A tiny home is shown in Freeport in 2017. Bangor is looking at tiny homes as one way of boosting the supply of affordable housing in the city. It's considering an ordinance that would allow tiny home parks. Credit: Gabor Degre / BDN

Bangor might allow developers to construct miniature-sized homes within city limits to address a lack of housing that has plagued renters and would-be homeowners and played a role in the rising number of homeless residents.

The City Council on Wednesday will introduce an ordinance that would allow the city to host tiny home parks and refer it to the Planning Board.

Tiny homes are manufactured houses that are 400 square feet in area or less, and can be placed on lots or hosted on mobile platforms. The homes became popular via a social movement that advocated for people to downsize their living quarters.

The proposed ordinance defines a “tiny home park” as a property with two or more tiny homes, and would allow tiny homes in most areas of the city. Lots for a single tiny home would need to be at least 1,000 square feet and have at least one parking space per unit. Tiny homes would need to follow all other building code requirements, like needing to have indoor plumbing and be able to operate without a motor. The ordinance would not apply to other mobile home structures, like RVs, semis or trailers.

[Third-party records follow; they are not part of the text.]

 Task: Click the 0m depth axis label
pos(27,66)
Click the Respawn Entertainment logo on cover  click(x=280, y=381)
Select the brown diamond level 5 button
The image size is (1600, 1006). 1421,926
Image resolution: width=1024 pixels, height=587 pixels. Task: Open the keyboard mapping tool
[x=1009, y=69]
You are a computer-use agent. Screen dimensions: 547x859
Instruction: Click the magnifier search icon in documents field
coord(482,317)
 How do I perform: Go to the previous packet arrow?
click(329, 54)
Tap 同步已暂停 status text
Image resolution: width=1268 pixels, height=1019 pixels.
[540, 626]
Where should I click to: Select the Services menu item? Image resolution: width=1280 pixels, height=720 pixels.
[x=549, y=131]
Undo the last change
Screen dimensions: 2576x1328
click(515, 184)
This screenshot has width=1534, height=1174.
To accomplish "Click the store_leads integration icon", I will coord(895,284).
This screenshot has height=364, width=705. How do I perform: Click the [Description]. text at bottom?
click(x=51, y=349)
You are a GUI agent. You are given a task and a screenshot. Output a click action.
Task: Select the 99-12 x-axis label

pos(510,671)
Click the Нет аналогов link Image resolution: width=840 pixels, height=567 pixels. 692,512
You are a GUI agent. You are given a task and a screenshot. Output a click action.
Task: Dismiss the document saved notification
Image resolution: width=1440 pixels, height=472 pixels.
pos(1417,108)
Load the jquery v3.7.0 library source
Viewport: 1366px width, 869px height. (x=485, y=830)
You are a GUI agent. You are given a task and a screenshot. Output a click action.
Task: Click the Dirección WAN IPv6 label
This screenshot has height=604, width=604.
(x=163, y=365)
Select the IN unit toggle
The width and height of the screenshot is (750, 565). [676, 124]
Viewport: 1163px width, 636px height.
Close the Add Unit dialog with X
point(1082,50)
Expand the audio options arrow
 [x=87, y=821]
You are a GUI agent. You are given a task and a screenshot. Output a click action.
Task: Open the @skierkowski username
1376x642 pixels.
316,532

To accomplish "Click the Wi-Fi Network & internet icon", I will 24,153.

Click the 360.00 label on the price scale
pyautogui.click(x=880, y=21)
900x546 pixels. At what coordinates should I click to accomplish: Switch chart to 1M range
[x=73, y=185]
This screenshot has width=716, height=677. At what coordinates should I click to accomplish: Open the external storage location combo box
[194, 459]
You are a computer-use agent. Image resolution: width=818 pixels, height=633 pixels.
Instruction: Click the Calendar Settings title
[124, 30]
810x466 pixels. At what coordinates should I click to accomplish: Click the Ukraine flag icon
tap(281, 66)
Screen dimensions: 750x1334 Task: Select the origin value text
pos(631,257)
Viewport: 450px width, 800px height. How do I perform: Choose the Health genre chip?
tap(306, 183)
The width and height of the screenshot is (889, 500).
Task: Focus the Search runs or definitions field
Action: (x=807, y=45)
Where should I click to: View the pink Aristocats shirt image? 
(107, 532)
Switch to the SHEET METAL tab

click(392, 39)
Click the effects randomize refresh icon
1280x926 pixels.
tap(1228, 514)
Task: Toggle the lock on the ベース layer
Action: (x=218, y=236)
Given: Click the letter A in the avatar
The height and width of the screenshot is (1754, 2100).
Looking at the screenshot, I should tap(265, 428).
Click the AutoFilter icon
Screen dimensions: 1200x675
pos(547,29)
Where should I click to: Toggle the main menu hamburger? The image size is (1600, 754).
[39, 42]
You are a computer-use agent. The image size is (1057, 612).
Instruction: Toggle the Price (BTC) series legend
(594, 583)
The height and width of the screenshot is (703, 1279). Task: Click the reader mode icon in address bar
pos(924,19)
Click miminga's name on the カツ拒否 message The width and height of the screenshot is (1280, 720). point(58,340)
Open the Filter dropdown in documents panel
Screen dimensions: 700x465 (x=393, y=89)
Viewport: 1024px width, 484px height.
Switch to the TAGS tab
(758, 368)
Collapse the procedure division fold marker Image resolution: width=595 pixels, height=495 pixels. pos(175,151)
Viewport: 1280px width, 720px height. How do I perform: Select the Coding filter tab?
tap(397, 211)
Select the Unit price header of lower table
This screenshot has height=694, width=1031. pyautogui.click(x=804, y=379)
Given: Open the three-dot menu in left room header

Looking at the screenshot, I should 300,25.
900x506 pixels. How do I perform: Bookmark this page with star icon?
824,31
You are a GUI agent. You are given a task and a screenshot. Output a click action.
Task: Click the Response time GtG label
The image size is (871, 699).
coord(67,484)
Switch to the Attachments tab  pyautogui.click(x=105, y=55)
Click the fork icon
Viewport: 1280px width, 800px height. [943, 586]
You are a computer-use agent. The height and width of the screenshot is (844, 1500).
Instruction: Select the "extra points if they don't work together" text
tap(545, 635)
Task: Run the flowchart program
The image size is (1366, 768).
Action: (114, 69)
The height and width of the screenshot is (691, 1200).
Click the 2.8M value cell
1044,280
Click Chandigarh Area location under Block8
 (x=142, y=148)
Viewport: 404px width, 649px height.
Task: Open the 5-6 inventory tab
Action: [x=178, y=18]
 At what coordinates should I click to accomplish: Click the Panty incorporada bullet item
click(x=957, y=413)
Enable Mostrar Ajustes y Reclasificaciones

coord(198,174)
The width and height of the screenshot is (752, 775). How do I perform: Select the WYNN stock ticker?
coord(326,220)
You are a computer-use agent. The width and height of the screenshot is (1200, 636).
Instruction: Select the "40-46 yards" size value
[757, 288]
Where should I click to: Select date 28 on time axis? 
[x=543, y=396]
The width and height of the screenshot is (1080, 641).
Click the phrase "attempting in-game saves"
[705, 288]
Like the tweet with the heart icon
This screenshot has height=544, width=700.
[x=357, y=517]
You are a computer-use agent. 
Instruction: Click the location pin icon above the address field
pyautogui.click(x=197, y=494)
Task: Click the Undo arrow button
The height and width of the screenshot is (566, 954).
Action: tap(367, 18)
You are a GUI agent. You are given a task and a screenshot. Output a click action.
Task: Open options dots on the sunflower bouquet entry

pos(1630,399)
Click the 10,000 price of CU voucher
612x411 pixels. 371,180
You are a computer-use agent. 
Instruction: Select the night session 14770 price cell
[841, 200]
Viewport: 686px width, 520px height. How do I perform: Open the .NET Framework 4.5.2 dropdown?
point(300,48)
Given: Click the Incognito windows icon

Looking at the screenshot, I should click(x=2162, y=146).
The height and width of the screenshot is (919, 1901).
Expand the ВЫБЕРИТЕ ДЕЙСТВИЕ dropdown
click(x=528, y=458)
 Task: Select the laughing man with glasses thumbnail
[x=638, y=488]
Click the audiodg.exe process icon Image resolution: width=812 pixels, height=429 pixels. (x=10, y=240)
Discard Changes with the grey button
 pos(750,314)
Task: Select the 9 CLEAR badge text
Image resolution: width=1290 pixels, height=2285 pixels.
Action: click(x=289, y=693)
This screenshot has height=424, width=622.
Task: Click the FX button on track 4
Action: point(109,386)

The minimum lot size for single-family homes in Bangor’s urban center and many of its neighborhoods, by comparison, is 5,000 square feet.

The city planning office first considered the idea for a tiny home park in a report that a citywide housing group produced in 2019 to recommend solutions to tackling housing affordability and quality. The City Council has passed a number of ordinances aimed at spurring more housing development, such as reducing minimum lot sizes for development and the number of required parking spots for multifamily homes, and allowing boarding homes to be built on major city streets.

Louie Morrison, a Bangor landlord who owns 300 rental units throughout the city, bought the Martel mobile home park on Hammond Street two months ago and has begun hauling away abandoned trailers to make room for tiny homes he and his business partner are building and plan to rent out to future tenants.

The park will house 34 one-bedroom tiny homes with fenced-in backyards, bathrooms, and living and dining rooms. A handful of existing tenants who were living in the park in trailers before he bought it can continue to live there, Morrison said.

While the numbers aren’t final, he anticipates renting out the homes for between $1,000 and $1,500 a month.

“My goal is to make it cheap,” Morrison said. “That is still relatively affordable, in my opinion.”